Published in final edited form as: Med Image Comput Comput Assist Interv. 2016 Oct 2;9900:228–236. doi: 10.1007/978-3-319-46720-7_27

Riemannian Metric Optimization for Connectivity-driven Surface Mapping

Jin Kyu Gahm 1, Yonggang Shi 1
PMCID: PMC5223768  NIHMSID: NIHMS828363  PMID: 28083569

Abstract

With the advance of human connectome research, there are great interests in computing diffeomorphic maps of brain surfaces with rich connectivity features. In this paper, we propose a novel framework for connectivity-driven surface mapping based on Riemannian metric optimization on surfaces (RMOS) in the Laplace-Beltrami (LB) embedding space. The mathematical foundation of our method is that we can use the pullback metric to define an isometry between surfaces for an arbitrary diffeomorphism, which in turn results in identical LB embeddings from the two surfaces. For connectivity-driven surface mapping, our goal is to compute a diffeomorphism that can match a set of connectivity features defined over anatomical surfaces. The proposed RMOS approach achieves this goal by iteratively optimizing the Riemannian metric on surfaces to match the connectivity features in the LB embedding space. At the core of our framework is an optimization approach that converts the cost function of connectivity features into a distance measure in the LB embedding space, and optimizes it using gradients of the LB eigen-system with respect to the Riemannian metric. We demonstrate our method on the mapping of thalamic surfaces according to connectivity to ten cortical regions, which we compute with the multi-shell diffusion imaging data from the Human Connectome Project (HCP). Comparisons with a state-of-the-art method show that the RMOS method can more effectively match anatomical features and detect thalamic atrophy due to normal aging.

1 Introduction

Surface mapping plays an important role in brain imaging research by enabling a localized comparison of anatomical structures [1, 2]. With the advance of MRI techniques, there is an avalanche of large scale brain imaging data that focus on mapping the connectome of human brains [3] and thus an increase of interests in mapping brain surfaces with connectivity [4, 5]. However, they also pose significant challenges for existing surface mapping techniques that have largely depended upon customized geometric features for the mapping of specific brain structures such as the cortex. For general connectivity-driven surface mapping, we develop in this work a novel computational framework for intrinsic and diffeomorphic surface mapping in the Laplace-Beltrami (LB) embedding space via the optimization of Riemannian metrics.

For intrinsic shape analysis, there have been growing interests in using the spectrum of the LB operator in computer vision and medical image analysis [6, 7]. Graph-based approaches were proposed in [8] for surface mapping with LB eigenfunctions. An isometry invariant embedding space was proposed in [7] using the LB spectrum. Based on the equivalence of isometry and the minimization of a spectral-l2 distance in the LB embedding space, a novel surface mapping algorithm was developed recently via conformal metric optimization on surfaces (CMOS) [9]. The CMOS approach, however, only computes conformal maps and cannot incorporate rich connectivity features.

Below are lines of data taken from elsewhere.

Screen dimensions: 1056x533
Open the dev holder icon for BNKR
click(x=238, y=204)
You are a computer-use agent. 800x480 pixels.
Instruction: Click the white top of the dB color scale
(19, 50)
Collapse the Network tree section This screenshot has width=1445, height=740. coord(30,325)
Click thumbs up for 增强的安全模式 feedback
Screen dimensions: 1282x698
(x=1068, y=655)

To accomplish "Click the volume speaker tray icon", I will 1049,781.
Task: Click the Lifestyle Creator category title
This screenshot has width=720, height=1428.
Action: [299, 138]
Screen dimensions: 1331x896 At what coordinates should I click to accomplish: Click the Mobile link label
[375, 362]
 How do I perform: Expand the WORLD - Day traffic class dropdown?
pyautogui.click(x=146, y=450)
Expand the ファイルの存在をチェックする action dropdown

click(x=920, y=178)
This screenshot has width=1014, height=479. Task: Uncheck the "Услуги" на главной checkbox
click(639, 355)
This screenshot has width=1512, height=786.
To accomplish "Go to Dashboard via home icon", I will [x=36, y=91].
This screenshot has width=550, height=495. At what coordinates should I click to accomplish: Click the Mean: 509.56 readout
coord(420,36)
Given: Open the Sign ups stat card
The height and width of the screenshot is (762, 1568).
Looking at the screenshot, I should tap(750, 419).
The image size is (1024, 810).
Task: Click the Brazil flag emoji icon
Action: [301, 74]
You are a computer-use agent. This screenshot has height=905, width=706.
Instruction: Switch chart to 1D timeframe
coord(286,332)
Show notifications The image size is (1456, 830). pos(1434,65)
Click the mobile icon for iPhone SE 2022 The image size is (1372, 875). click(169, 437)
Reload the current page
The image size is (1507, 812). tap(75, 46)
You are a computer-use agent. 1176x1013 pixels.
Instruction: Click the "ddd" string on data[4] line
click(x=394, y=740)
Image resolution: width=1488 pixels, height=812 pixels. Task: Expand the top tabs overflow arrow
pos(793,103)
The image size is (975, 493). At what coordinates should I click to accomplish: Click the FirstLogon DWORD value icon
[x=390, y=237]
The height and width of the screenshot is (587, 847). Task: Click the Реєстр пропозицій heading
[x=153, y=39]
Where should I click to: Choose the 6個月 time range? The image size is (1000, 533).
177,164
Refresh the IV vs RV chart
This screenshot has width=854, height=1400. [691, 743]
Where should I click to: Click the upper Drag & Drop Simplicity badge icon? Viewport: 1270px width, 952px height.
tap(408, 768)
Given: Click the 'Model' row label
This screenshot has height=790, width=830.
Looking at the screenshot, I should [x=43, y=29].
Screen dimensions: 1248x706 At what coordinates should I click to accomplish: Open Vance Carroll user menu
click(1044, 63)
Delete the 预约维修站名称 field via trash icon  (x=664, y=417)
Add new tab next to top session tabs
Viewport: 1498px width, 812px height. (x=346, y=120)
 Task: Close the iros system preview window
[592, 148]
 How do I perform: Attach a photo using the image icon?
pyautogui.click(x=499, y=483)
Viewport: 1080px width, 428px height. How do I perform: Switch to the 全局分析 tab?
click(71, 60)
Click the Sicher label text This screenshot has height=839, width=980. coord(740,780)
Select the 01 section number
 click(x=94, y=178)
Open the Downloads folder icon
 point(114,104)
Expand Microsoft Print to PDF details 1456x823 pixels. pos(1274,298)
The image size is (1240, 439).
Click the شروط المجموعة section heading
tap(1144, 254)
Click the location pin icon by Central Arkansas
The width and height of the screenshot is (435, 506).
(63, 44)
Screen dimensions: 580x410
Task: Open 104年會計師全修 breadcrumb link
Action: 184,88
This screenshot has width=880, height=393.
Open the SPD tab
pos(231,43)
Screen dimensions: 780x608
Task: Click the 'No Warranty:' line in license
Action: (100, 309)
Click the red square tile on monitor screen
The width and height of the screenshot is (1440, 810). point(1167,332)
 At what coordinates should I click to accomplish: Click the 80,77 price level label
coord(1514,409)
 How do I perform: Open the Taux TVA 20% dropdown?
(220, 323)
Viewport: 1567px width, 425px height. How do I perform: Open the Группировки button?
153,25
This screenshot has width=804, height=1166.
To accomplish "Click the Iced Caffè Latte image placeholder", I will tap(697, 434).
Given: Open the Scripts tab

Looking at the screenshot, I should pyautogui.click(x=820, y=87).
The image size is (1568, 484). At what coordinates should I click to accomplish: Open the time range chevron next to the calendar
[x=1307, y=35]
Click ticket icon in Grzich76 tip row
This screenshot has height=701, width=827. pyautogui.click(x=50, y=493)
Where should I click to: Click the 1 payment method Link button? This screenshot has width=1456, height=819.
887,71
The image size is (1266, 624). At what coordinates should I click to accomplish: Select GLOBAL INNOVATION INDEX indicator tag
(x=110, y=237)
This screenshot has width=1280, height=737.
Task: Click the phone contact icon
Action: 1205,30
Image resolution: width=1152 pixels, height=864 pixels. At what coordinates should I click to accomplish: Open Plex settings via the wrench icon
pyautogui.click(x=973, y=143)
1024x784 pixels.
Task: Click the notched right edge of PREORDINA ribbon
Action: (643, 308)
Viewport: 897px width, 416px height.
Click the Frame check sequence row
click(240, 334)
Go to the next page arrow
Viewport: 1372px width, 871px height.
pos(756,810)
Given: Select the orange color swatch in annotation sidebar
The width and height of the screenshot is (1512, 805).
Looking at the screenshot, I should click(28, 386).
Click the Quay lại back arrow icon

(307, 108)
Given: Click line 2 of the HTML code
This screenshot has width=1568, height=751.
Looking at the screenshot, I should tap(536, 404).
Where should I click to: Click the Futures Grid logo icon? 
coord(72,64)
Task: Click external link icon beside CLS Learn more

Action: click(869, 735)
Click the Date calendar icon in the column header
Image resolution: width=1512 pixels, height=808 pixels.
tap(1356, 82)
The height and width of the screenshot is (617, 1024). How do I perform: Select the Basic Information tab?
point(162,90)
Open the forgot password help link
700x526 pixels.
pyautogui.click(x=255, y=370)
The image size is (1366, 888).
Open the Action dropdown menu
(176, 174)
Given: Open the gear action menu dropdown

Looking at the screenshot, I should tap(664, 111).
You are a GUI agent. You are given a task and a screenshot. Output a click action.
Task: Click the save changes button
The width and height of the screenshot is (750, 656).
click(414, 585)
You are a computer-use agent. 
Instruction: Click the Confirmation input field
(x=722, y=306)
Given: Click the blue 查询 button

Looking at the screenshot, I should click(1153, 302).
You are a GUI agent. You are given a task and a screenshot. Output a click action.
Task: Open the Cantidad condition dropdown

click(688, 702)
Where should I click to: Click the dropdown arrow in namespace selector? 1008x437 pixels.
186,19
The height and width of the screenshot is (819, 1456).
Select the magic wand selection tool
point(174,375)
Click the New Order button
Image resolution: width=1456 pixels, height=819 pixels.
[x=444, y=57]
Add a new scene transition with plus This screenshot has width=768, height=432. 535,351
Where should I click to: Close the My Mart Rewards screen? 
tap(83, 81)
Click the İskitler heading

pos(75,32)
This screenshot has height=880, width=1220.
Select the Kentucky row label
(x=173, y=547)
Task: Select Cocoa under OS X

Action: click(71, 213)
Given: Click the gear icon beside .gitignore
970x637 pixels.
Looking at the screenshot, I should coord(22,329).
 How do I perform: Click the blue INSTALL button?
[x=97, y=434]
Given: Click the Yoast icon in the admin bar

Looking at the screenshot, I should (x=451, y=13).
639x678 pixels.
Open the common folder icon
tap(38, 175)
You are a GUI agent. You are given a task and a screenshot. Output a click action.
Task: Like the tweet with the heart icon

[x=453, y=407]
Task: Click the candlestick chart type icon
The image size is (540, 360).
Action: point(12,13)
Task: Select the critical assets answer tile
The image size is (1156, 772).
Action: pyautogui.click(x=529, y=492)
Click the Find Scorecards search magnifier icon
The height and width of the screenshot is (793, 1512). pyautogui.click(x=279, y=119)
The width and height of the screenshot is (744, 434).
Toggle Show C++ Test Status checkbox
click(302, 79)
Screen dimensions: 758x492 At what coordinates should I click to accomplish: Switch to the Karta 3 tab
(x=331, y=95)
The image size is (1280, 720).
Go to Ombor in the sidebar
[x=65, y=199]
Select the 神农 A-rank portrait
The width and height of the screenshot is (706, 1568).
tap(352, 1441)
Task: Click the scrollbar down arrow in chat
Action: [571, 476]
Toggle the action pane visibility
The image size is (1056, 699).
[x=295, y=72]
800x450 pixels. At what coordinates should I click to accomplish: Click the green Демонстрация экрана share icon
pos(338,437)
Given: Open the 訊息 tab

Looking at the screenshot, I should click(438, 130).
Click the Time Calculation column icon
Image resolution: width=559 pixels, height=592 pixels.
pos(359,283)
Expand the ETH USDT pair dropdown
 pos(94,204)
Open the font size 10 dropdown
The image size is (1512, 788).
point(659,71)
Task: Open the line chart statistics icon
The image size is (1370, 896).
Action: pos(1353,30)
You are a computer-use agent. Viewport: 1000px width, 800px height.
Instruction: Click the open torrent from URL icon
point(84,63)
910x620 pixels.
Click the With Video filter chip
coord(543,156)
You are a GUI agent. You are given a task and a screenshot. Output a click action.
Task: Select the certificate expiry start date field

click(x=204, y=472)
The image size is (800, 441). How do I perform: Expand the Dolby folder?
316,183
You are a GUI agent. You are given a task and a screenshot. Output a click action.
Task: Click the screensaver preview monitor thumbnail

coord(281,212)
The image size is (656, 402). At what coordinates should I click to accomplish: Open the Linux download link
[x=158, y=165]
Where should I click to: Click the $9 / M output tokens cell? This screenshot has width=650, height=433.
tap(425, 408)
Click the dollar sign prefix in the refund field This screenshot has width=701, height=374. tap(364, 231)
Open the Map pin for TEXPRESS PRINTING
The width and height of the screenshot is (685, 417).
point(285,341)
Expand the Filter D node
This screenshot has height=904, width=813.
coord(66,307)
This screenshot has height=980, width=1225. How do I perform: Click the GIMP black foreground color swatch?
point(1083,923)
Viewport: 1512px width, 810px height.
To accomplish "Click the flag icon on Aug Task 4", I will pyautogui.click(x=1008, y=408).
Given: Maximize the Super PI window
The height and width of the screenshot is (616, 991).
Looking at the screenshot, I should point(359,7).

To overcome this limitation, we propose in this paper a more general computational framework based on the Riemannian metric optimization on surfaces (RMOS). Given any diffeomorphism between two surfaces, the pullback metric defines the isometry between two surfaces. Since the LB eigen-system is completely determined by the Riemannian metric, we can thus pose the computation of diffeomorphism as a problem of finding the proper Riemannian metric that minimizes the spectral-l2 distance in the LB embedding space, which ensures an isometry is achieved with the resulting diffeomorphism. In this general framework, we can easily incorporate the matching of desirable connectivity features during the RMOS process. For numerical implementation, it was established that the Riemannian metrics on triangular meshes are weights defined on the edges and they fully determine the heat kernel on the triangular meshes [10]. Thus the goal of our RMOS is to compute the optimal weights on the mesh edges to realize diffeomorphic mapping of connectivity features in the LB embedding space. In our experimental results, we apply RMOS for connectivity-driven mapping of the thalamic surfaces, which have well-established rich connectivity to cortical regions [11]. In comparisons with the CMOS method, we demonstrate that the proposed RMOS method can achieve better alignment of anatomical features and improved sensitivity in detecting thalamic atrophy due to normal aging.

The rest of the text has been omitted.